Illinois Governor J.B. Pritzker has approved legislation that expands and makes permanent the state’s medical cannabis program.
Illinois’ medical cannabis law was set to expire next year. It was signed into law by former Governor Pat Quinn in 2013 as a pilot program.
In June this year, Illinois became the eleventh U.S. state to legalize marijuana for adult use. Illinois’s marijuana legalization law will allow recreational possession and sales of marijuana starting on January 1, 2020. The law will also create a new system of taxes and regulations.
Illinois is the first state to legalize retail sales through its legislature, as opposed to a ballot measure. Illinois previously allowed marijuana for medical purposes.
Last Friday, Governor Pritzker approved legislation making permanent the state’s medical marijuana program and adding a list of eleven new qualifying conditions for eligibility purposes.
Medical conditions that now qualify for the medical cannabis program in Illinois include autism, chronic pain, irritable bowel syndrome, migraines, osteoarthritis, anorexia nervosa, Ehlers-Danlos Syndrome, Neuro-Behcet’s Autoimmune Disease, neuropathy, polycystic kidney disease and superior canal dehiscence syndrome. The eleven new conditions join the existing 41 qualifying medical conditions.

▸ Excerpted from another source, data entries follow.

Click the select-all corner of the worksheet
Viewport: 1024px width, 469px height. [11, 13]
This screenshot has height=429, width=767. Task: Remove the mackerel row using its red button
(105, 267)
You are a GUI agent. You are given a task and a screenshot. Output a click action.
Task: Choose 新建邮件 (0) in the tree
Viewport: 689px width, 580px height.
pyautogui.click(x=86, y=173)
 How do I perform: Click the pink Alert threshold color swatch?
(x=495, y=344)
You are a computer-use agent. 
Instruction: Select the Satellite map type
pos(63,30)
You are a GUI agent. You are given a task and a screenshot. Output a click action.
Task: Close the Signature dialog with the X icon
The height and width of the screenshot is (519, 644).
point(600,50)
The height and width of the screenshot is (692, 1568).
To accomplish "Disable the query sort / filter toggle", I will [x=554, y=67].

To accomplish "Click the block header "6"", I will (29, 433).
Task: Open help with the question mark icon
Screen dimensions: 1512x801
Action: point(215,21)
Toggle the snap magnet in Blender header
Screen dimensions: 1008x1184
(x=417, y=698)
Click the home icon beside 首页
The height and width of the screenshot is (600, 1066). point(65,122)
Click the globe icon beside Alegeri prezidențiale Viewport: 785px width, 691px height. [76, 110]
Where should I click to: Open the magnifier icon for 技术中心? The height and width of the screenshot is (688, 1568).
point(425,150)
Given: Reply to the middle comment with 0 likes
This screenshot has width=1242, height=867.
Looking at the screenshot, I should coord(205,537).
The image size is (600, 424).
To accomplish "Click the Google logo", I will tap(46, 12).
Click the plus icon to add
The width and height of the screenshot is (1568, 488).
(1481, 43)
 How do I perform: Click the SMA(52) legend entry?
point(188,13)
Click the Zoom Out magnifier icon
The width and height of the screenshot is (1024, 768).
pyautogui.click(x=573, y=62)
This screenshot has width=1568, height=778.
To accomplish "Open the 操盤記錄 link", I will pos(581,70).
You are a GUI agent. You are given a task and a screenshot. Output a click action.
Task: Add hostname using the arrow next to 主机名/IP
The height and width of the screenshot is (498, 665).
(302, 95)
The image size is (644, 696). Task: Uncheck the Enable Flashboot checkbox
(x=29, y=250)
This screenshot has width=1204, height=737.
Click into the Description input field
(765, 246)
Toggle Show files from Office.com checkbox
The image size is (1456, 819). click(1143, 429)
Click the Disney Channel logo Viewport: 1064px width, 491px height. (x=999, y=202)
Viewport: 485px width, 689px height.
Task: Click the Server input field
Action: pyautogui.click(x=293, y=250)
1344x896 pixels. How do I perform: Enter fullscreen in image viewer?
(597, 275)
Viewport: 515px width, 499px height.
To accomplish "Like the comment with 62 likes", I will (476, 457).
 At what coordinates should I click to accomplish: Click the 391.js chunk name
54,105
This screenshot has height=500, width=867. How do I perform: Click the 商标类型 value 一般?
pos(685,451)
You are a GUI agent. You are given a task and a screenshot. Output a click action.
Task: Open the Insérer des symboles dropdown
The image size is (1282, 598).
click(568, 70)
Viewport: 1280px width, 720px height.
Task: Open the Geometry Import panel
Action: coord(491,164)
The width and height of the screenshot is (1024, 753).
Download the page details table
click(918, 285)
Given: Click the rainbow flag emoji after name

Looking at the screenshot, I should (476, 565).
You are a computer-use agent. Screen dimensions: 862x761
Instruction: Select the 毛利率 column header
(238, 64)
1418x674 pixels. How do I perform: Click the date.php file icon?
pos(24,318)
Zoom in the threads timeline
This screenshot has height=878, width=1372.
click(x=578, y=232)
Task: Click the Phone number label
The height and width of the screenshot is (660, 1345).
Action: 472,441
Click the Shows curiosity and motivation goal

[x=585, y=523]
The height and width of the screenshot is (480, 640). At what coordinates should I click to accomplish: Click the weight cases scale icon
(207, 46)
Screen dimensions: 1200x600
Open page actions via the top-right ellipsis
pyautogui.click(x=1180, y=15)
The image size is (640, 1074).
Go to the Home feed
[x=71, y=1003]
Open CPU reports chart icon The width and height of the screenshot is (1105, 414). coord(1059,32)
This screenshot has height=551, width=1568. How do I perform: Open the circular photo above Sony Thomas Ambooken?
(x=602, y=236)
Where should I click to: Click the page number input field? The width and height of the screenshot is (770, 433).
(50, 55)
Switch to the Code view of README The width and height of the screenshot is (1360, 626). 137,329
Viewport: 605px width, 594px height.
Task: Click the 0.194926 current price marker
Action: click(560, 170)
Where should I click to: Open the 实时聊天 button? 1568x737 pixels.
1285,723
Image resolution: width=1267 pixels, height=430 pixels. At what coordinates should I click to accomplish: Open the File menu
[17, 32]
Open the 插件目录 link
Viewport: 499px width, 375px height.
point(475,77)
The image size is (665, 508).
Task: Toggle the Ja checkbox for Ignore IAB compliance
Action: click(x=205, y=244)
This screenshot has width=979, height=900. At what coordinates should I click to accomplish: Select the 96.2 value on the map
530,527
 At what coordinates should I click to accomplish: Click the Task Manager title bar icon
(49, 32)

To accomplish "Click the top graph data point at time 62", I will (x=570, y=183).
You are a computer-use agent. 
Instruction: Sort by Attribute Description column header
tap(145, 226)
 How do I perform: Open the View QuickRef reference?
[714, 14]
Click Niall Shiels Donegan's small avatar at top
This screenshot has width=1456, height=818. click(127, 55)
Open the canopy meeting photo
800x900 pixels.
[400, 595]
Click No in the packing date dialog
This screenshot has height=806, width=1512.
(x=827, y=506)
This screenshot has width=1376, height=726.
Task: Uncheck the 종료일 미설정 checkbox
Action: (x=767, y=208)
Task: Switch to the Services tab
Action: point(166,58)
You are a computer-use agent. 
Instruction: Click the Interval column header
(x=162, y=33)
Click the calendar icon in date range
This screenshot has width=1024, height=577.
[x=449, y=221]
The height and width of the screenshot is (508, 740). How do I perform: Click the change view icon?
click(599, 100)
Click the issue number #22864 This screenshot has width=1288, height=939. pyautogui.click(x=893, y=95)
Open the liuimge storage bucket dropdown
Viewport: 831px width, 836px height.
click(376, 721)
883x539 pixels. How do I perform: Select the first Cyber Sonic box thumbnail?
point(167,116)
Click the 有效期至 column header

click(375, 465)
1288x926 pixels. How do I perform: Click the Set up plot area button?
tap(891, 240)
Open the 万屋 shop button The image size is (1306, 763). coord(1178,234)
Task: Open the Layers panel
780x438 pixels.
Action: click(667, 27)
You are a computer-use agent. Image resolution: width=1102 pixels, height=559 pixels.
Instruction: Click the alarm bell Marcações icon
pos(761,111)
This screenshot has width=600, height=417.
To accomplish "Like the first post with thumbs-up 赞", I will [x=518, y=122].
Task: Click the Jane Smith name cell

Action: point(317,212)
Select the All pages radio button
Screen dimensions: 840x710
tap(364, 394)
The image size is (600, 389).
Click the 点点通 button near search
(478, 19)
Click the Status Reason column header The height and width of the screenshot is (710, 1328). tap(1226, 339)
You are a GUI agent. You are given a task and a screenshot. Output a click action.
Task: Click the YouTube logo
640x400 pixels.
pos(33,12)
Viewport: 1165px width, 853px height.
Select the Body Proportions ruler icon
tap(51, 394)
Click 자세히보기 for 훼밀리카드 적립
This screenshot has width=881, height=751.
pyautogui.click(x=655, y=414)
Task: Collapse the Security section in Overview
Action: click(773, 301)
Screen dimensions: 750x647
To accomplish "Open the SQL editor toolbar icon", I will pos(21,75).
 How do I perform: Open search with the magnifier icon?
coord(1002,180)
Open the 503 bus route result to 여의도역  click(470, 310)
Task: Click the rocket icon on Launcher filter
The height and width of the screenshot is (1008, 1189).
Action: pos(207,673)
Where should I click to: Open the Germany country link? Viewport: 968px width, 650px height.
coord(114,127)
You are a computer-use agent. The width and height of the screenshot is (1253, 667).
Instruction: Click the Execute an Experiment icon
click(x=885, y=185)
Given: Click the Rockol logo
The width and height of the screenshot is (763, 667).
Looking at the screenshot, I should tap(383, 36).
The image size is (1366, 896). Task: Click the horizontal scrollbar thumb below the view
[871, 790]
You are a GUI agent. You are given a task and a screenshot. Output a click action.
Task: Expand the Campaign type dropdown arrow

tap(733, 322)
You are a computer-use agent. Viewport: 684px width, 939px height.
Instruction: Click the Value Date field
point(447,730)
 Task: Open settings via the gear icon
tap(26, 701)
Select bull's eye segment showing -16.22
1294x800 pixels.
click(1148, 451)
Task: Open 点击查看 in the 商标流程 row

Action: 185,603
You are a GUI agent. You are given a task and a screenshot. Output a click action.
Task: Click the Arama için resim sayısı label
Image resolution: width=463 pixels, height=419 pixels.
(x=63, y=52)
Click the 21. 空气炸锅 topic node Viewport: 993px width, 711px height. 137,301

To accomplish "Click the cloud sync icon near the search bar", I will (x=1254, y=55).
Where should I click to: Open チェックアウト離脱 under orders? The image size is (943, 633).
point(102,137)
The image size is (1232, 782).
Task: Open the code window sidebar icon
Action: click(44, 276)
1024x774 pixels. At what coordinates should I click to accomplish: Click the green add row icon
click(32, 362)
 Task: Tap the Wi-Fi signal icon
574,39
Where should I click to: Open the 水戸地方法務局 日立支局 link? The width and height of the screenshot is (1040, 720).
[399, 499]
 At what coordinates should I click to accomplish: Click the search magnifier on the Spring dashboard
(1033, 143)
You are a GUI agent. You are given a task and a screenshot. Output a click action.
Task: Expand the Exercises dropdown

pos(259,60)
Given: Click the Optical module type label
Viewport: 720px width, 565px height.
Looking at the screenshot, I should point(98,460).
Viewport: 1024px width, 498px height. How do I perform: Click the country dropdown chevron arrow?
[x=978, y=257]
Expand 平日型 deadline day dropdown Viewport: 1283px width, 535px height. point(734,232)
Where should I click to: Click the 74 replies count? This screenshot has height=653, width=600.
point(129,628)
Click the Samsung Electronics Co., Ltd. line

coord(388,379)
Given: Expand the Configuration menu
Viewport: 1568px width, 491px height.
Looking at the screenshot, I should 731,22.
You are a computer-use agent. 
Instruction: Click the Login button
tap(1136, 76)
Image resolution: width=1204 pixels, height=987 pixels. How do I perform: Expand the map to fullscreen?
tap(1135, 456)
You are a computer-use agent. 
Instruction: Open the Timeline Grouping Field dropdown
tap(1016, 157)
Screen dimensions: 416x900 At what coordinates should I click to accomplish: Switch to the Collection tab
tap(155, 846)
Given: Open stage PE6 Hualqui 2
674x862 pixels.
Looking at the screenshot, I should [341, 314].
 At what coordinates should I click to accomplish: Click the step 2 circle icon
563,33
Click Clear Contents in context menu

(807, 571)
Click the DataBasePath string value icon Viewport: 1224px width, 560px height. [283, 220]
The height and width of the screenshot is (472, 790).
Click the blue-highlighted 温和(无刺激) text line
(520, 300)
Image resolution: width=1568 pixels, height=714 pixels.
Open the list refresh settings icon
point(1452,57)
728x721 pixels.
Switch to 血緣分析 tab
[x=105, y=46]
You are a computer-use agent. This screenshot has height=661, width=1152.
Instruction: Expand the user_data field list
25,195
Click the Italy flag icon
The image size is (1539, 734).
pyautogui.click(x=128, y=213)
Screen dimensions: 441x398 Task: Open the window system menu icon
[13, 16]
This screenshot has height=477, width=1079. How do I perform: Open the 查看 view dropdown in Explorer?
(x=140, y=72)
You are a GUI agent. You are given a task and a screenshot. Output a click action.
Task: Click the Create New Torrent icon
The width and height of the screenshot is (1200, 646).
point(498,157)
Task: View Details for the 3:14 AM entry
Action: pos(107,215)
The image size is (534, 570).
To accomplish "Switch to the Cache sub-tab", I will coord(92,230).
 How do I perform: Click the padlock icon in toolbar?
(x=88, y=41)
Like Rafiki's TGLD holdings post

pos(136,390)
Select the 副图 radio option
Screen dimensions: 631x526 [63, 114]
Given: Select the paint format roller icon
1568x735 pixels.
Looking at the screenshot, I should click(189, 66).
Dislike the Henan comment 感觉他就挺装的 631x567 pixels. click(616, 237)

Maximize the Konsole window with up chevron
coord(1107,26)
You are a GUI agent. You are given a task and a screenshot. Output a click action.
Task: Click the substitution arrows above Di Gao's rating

Instead of solely physicians, advance practice registered nurses and physician assistants can now join physicians in diagnosing and certifying a patient’s eligibility for the medical cannabis program. The law took effect on Friday, August 9, 2019.
Pritzker signed another bill into law that allows school nurses or administrators to administer medical cannabis products to students who are registered patients in the medical cannabis program. The bill also allows students to self-administer under the direct supervision of a school nurse or school administrator.
Students will be permitted to use medical cannabis products at school-sponsored activities or before or after normal school activities. The law takes effect on January 1, 2020.
As of July 31, 80,035 patients in Illinois were approved for the medical pilot program since it started accepting applications in 2014.